Sono le tre parole chiave del benessere che si traducono in migliore e più lunga aspettativa di vita e in beneficio collettivo perché non si grava sui costi del sistema sanitario. Un recentissimo studio di Aletheia – la Fondazione guidata da Riccardo Fargione e Felice Adinolfi – ha stabilito che «in Italia l’impatto economico attribuibile all’obesità supera i 13,3 miliardi di euro all’anno, di cui il 59 per cento per la cura di malattie cardiovascolari, del diabete e di tumori; in Italia quasi un adulto su due è in condizioni di “eccesso di peso”, sia chi è in sovrappeso (34,6 per cento) sia chi è in una condizione più grave di obesità (11,8 per cento)».

Dieta mediterranea e impatto generazionale

Questo significa che proporre stili alimentari più vicini alla nostra famosa e assai tradita dieta mediterranea con consumo di verdure, proteine vegetali, olio extravergine di oliva, pochi zuccheri, giusta dose di carboidrati è l’indicazione guida. Meglio se tutto questo viene da coltivazione biologica.

Conferma Fabio Brescacin: «Abbiamo notato che le famiglie con bambini piccoli e, là dove hanno sufficienti risorse, gli anziani sono i più attenti consumatori di biologico, purtroppo i giovani e giovanissimi hanno assunto stili alimentari a rischio. Ed è un paradosso perché se da una parte gli adolescenti in particolare abboccano ai cibi ultraprocessati che peraltro creano dipendenza alimentare, dall’altro lato ci sono sempre più giovani che tornano alla terra e coltivano spontaneamente in biologico utilizzando al massimo le tecnologie che consentono di ridurre l’irrigazione, di evitare la chimica, di dosare giustamente la concimazione fatta con ammendanti naturali che migliorano non la resa della pianta in sé, ma la fertilità del terreno che è quello che più c’interessa. Lo dico da agronomo» continua il presidente di NaturaSì, «da questo punto di vista oggi l’agricoltura, specialmente quella in biologico, è all’avanguardia della tecnologica buona e tutto questo si traduce in qualità del prodotto e in salubrità del consumatore».

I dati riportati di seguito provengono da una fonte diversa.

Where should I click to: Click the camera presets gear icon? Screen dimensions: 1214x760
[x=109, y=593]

Educazione alimentare e trasparenza in etichetta

Questione che riguarda soprattutto bambini e adolescenti. Non a caso Coldiretti e Filiera Italia hanno firmato un protocollo con i pediatri da cui nasce il manifesto per la corretta alimentazione.

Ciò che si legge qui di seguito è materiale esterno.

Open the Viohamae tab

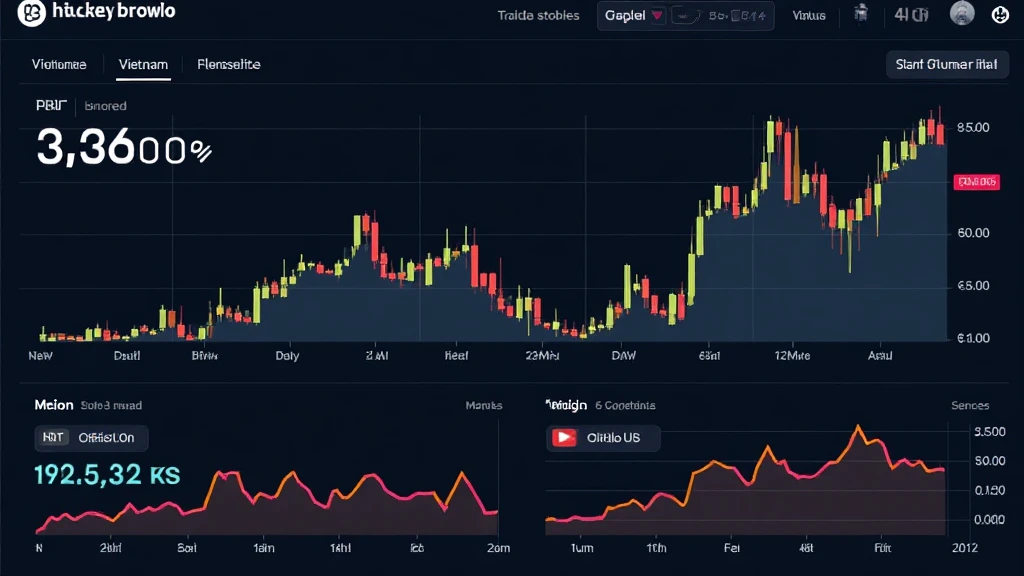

Tornando allo studio di Aletheia si trova che «se venti anni fa la percentuale di adolescenti (14-19 anni) che consumava adeguatamente frutta e verdura era pari al 14 per cento, nel 2024 è scesa all’11,2». E tuttavia, in linea con quanto rilevato anche da Brescacin che le famiglie giovani con figli piccoli hanno recuperato comportamenti più corretti, si evidenzia che «i bambini da 3 a 13 anni che nel 2005 mangiavano in modo sufficiente frutta o verdura erano appena l’8,7 per cento, mentre oggi sono in crescita al 12,7» complice anche una migliore ristorazione scolastica visto che tre bambini su quattro fanno almeno un pasto a scuola che se corretto diventa una “lezione” di ben mangiare.

Il che è pedagogico anche per i genitori. La Coldiretti, durante la appena trascorsa giornata del consumo alimentare, ha diffuso un dato: «Il 91 per cento degli italiani chiede trasparenza sull’origine dei prodotti». Questo pone all’Ue il tema dei controlli sulle importazioni e dell’etichetta d’origine. I francesi, tramontato il Nutri-score, la famigerata etichetta a semaforo, ripropongono l’applicazione “yuka” che sugli smartphone dà giudizi sulla salubrità dei cibi. Solo che è pari pari lo schema del Nutri-score: quantità fisse, nessuna distinzione tra gli ingredienti. Il leghista Mirko Carloni, presidente della Commissione agricoltura della Camera, l’ha battezzata «l’ennesimo attentato al made in Italy portato avanti dalle multinazionali dei cibi da laboratorio». Ci sta, ma come dice Brescacin: «Se si mangia secondo natura la speculazione ha poco da mordere».